Records from a data source
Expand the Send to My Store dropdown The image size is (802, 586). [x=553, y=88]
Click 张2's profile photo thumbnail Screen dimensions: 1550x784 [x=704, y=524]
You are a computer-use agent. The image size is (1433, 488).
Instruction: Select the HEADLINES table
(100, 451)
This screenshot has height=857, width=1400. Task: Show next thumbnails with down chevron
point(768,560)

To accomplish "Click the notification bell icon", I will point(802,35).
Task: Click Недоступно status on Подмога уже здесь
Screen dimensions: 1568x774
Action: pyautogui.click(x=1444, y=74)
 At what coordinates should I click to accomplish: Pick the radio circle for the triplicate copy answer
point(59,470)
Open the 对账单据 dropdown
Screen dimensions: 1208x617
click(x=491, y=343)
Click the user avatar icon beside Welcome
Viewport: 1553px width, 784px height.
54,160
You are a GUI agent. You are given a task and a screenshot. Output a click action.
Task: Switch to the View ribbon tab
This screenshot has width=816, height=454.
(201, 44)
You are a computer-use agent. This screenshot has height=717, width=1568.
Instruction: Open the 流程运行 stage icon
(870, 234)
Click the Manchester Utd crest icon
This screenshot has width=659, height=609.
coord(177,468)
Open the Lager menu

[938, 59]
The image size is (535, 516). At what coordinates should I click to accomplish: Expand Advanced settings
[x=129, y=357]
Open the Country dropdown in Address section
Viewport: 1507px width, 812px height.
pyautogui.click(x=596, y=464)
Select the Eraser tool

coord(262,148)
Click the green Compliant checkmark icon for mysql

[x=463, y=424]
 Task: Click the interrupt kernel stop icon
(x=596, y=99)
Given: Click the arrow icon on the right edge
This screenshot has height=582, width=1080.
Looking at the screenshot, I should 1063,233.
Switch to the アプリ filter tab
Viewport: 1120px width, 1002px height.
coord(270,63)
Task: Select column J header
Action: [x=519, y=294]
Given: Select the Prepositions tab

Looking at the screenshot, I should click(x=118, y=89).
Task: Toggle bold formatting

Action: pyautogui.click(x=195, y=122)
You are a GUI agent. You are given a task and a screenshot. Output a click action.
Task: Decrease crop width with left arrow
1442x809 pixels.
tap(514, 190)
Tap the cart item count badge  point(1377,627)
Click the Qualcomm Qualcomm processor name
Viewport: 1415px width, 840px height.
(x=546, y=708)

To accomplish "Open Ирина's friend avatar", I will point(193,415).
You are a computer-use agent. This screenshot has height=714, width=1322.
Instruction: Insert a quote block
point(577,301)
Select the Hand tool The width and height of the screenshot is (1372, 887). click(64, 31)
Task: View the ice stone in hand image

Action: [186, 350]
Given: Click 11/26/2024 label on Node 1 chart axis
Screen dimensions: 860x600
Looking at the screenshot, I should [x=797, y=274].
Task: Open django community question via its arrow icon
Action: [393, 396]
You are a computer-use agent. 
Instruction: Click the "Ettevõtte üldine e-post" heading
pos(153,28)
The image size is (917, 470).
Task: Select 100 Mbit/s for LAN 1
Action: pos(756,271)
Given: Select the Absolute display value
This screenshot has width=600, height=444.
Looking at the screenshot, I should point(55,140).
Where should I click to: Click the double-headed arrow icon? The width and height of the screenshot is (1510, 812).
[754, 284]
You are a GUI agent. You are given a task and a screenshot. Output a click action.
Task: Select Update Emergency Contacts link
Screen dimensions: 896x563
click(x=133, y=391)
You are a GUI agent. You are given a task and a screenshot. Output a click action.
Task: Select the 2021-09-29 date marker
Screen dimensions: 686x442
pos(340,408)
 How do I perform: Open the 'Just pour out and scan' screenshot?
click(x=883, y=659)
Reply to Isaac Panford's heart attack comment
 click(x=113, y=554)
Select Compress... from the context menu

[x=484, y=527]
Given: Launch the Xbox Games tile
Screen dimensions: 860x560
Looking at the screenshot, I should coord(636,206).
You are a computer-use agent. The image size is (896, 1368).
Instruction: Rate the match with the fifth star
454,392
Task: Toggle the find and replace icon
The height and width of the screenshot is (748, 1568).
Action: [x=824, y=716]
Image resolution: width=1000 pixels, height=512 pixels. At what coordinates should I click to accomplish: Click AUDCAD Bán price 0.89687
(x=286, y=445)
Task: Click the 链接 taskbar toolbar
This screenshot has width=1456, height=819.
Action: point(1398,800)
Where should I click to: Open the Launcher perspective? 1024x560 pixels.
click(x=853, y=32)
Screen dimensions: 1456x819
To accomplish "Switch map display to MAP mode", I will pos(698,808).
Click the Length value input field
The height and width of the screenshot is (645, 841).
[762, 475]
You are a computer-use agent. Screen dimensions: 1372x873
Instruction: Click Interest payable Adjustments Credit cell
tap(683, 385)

• _Task to carry out_: Render every line of the listing above as a JSON list of strings, one string per line, leaving out blank lines.

• _Response_:
[
  "Expand the Send to My Store dropdown The image size is (802, 586). [x=553, y=88]",
  "Click 张2's profile photo thumbnail Screen dimensions: 1550x784 [x=704, y=524]",
  "You are a computer-use agent. The image size is (1433, 488).",
  "Instruction: Select the HEADLINES table",
  "(100, 451)",
  "This screenshot has height=857, width=1400. Task: Show next thumbnails with down chevron",
  "point(768,560)",
  "To accomplish \"Click the notification bell icon\", I will point(802,35).",
  "Task: Click Недоступно status on Подмога уже здесь",
  "Screen dimensions: 1568x774",
  "Action: pyautogui.click(x=1444, y=74)",
  " At what coordinates should I click to accomplish: Pick the radio circle for the triplicate copy answer",
  "point(59,470)",
  "Open the 对账单据 dropdown",
  "Screen dimensions: 1208x617",
  "click(x=491, y=343)",
  "Click the user avatar icon beside Welcome",
  "Viewport: 1553px width, 784px height.",
  "54,160",
  "You are a GUI agent. You are given a task and a screenshot. Output a click action.",
  "Task: Switch to the View ribbon tab",
  "This screenshot has width=816, height=454.",
  "(201, 44)",
  "You are a computer-use agent. This screenshot has height=717, width=1568.",
  "Instruction: Open the 流程运行 stage icon",
  "(870, 234)",
  "Click the Manchester Utd crest icon",
  "This screenshot has width=659, height=609.",
  "coord(177,468)",
  "Open the Lager menu",
  "[938, 59]",
  "The image size is (535, 516). At what coordinates should I click to accomplish: Expand Advanced settings",
  "[x=129, y=357]",
  "Open the Country dropdown in Address section",
  "Viewport: 1507px width, 812px height.",
  "pyautogui.click(x=596, y=464)",
  "Select the Eraser tool",
  "coord(262,148)",
  "Click the green Compliant checkmark icon for mysql",
  "[x=463, y=424]",
  " Task: Click the interrupt kernel stop icon",
  "(x=596, y=99)",
  "Given: Click the arrow icon on the right edge",
  "This screenshot has height=582, width=1080.",
  "Looking at the screenshot, I should 1063,233.",
  "Switch to the アプリ filter tab",
  "Viewport: 1120px width, 1002px height.",
  "coord(270,63)",
  "Task: Select column J header",
  "Action: [x=519, y=294]",
  "Given: Select the Prepositions tab",
  "Looking at the screenshot, I should click(x=118, y=89).",
  "Task: Toggle bold formatting",
  "Action: pyautogui.click(x=195, y=122)",
  "You are a GUI agent. You are given a task and a screenshot. Output a click action.",
  "Task: Decrease crop width with left arrow",
  "1442x809 pixels.",
  "tap(514, 190)",
  "Tap the cart item count badge  point(1377,627)",
  "Click the Qualcomm Qualcomm processor name",
  "Viewport: 1415px width, 840px height.",
  "(x=546, y=708)",
  "To accomplish \"Open Ирина's friend avatar\", I will point(193,415).",
  "You are a computer-use agent. This screenshot has height=714, width=1322.",
  "Instruction: Insert a quote block",
  "point(577,301)",
  "Select the Hand tool The width and height of the screenshot is (1372, 887). click(64, 31)",
  "Task: View the ice stone in hand image",
  "Action: [186, 350]",
  "Given: Click 11/26/2024 label on Node 1 chart axis",
  "Screen dimensions: 860x600",
  "Looking at the screenshot, I should [x=797, y=274].",
  "Task: Open django community question via its arrow icon",
  "Action: [393, 396]",
  "You are a computer-use agent. ",
  "Instruction: Click the \"Ettevõtte üldine e-post\" heading",
  "pos(153,28)",
  "The image size is (917, 470).",
  "Task: Select 100 Mbit/s for LAN 1",
  "Action: pos(756,271)",
  "Given: Select the Absolute display value",
  "This screenshot has width=600, height=444.",
  "Looking at the screenshot, I should point(55,140).",
  "Where should I click to: Click the double-headed arrow icon? The width and height of the screenshot is (1510, 812).",
  "[754, 284]",
  "You are a GUI agent. You are given a task and a screenshot. Output a click action.",
  "Task: Select Update Emergency Contacts link",
  "Screen dimensions: 896x563",
  "click(x=133, y=391)",
  "You are a GUI agent. You are given a task and a screenshot. Output a click action.",
  "Task: Select the 2021-09-29 date marker",
  "Screen dimensions: 686x442",
  "pos(340,408)",
  " How do I perform: Open the 'Just pour out and scan' screenshot?",
  "click(x=883, y=659)",
  "Reply to Isaac Panford's heart attack comment",
  " click(x=113, y=554)",
  "Select Compress... from the context menu",
  "[x=484, y=527]",
  "Given: Launch the Xbox Games tile",
  "Screen dimensions: 860x560",
  "Looking at the screenshot, I should coord(636,206).",
  "You are a computer-use agent. The image size is (896, 1368).",
  "Instruction: Rate the match with the fifth star",
  "454,392",
  "Task: Toggle the find and replace icon",
  "The height and width of the screenshot is (748, 1568).",
  "Action: [x=824, y=716]",
  "Image resolution: width=1000 pixels, height=512 pixels. At what coordinates should I click to accomplish: Click AUDCAD Bán price 0.89687",
  "(x=286, y=445)",
  "Task: Click the 链接 taskbar toolbar",
  "This screenshot has width=1456, height=819.",
  "Action: point(1398,800)",
  "Where should I click to: Open the Launcher perspective? 1024x560 pixels.",
  "click(x=853, y=32)",
  "Screen dimensions: 1456x819",
  "To accomplish \"Switch map display to MAP mode\", I will pos(698,808).",
  "Click the Length value input field",
  "The height and width of the screenshot is (645, 841).",
  "[762, 475]",
  "You are a computer-use agent. Screen dimensions: 1372x873",
  "Instruction: Click Interest payable Adjustments Credit cell",
  "tap(683, 385)"
]